I need the number of lines in the data that include "computer"; reply with that number alone.

═════ Input data ═════

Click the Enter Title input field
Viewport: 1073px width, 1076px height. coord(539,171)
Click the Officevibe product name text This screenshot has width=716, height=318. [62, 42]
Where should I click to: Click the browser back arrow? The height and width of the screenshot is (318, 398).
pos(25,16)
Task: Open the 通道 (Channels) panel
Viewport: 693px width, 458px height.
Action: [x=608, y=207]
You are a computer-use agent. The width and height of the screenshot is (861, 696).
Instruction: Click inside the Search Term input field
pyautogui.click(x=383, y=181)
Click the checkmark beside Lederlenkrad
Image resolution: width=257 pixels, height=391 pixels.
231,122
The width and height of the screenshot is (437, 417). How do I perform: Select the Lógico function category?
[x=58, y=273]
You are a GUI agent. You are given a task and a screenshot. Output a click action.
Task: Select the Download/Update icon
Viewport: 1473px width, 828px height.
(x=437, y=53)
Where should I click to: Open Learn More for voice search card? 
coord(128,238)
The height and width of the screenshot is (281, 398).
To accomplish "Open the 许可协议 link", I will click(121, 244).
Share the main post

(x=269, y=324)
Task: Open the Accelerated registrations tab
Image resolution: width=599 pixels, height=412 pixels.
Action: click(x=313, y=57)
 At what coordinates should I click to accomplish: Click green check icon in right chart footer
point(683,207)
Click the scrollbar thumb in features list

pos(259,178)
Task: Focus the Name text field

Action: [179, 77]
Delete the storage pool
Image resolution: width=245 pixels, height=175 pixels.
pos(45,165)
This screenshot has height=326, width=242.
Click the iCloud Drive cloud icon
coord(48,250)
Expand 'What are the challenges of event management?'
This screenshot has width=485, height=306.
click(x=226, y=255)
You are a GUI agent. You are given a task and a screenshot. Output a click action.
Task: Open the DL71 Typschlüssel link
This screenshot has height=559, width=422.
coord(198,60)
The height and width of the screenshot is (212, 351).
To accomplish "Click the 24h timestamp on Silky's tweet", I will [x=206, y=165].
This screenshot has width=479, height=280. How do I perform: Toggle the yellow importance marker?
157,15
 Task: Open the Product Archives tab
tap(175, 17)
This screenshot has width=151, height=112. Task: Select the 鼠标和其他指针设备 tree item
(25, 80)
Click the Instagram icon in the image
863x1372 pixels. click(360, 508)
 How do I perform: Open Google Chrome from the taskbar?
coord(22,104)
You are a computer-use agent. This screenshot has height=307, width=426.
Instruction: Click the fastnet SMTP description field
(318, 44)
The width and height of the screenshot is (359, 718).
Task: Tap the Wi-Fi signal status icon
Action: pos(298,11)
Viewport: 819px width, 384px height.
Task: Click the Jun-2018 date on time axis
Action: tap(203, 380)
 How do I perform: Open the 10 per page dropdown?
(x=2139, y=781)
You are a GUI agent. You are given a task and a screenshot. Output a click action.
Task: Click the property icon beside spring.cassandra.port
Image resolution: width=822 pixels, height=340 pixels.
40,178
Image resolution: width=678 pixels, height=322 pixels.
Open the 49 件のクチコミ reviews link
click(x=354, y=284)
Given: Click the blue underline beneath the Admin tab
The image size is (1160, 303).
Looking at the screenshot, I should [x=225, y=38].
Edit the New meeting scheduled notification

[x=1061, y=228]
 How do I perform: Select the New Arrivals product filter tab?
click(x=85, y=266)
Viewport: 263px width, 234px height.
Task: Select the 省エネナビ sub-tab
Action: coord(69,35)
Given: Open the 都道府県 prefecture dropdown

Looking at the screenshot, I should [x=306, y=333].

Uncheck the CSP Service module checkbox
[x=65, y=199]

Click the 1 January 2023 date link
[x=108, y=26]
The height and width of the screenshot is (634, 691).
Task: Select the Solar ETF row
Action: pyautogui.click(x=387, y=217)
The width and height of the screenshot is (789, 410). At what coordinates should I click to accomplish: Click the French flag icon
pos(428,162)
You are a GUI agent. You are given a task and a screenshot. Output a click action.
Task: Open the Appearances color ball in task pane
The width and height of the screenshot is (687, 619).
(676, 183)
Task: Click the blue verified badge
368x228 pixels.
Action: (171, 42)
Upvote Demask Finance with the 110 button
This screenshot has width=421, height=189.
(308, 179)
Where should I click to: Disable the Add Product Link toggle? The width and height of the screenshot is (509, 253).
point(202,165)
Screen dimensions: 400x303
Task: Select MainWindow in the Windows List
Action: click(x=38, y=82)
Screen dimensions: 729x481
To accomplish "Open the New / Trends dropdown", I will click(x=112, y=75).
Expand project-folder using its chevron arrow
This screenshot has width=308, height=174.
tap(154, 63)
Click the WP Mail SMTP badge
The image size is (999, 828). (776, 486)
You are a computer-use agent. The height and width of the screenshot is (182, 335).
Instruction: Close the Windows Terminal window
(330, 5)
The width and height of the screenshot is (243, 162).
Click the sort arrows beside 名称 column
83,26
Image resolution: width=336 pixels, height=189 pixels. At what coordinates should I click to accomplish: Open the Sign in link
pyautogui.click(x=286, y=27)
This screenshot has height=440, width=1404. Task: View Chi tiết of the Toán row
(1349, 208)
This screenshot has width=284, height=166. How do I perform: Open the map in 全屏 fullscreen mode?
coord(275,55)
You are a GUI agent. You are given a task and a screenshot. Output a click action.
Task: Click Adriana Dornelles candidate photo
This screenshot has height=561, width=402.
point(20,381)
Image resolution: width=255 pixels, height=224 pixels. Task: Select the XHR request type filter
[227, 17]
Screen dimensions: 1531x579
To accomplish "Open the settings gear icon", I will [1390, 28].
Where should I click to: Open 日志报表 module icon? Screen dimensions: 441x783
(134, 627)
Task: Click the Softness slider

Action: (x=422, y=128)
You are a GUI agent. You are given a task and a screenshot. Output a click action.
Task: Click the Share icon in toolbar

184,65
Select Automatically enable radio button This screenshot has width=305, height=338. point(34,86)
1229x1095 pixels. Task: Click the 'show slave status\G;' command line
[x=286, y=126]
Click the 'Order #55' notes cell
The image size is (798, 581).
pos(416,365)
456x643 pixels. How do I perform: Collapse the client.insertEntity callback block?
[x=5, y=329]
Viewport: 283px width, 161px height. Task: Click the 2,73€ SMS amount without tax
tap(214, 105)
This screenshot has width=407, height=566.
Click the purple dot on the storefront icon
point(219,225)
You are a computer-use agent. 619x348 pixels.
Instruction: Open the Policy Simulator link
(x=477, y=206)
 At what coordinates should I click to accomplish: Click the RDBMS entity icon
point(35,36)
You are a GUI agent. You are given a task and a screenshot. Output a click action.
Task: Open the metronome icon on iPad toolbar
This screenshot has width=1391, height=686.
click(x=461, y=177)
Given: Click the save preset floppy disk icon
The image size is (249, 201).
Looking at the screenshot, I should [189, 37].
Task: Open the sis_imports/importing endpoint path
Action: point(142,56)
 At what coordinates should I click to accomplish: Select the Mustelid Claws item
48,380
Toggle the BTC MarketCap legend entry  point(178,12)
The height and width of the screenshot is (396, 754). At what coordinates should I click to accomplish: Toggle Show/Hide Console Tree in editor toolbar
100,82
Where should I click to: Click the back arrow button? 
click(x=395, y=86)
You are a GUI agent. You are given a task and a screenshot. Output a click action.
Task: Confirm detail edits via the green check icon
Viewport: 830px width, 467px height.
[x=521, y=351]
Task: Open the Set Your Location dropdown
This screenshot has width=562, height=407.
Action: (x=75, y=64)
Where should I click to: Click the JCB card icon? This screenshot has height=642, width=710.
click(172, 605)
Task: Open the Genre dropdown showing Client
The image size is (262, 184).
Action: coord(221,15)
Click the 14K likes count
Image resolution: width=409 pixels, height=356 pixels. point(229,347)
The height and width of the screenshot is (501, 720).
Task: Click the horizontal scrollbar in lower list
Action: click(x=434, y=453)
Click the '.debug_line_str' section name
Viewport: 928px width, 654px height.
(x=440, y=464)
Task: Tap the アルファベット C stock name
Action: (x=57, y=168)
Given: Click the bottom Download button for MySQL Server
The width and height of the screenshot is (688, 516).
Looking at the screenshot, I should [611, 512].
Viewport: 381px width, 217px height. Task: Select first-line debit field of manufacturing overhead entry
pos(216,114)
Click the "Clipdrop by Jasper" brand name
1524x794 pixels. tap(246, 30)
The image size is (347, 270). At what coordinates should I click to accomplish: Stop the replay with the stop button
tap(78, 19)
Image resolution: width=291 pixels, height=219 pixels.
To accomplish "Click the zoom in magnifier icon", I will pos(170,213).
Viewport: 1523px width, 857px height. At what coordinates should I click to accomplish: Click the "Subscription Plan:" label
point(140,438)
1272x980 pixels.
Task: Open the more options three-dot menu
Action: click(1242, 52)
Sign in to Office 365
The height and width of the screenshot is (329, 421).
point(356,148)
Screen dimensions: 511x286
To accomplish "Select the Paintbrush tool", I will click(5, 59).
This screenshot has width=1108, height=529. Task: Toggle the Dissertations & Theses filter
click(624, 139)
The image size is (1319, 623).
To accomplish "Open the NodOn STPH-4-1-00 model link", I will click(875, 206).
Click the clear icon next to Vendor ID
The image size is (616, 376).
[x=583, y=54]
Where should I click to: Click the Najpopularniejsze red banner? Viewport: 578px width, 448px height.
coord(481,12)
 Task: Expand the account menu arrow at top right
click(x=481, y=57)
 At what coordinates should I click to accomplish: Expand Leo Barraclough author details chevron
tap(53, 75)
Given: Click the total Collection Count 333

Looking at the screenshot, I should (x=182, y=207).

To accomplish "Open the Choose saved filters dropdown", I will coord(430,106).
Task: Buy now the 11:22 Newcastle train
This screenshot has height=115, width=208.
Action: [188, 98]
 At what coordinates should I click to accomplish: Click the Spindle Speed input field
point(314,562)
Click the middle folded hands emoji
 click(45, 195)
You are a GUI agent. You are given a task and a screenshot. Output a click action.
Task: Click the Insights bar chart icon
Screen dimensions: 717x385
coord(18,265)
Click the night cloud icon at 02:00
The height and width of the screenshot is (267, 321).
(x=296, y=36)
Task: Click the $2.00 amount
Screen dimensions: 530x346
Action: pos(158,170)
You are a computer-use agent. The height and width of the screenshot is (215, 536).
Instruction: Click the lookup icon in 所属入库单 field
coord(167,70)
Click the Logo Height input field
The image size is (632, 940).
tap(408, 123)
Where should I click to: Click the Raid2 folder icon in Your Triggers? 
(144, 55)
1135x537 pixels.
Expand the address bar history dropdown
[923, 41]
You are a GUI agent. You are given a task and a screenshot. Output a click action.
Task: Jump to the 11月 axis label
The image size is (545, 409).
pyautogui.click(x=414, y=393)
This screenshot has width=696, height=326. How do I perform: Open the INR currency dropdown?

═════

> [Response to this task]: 5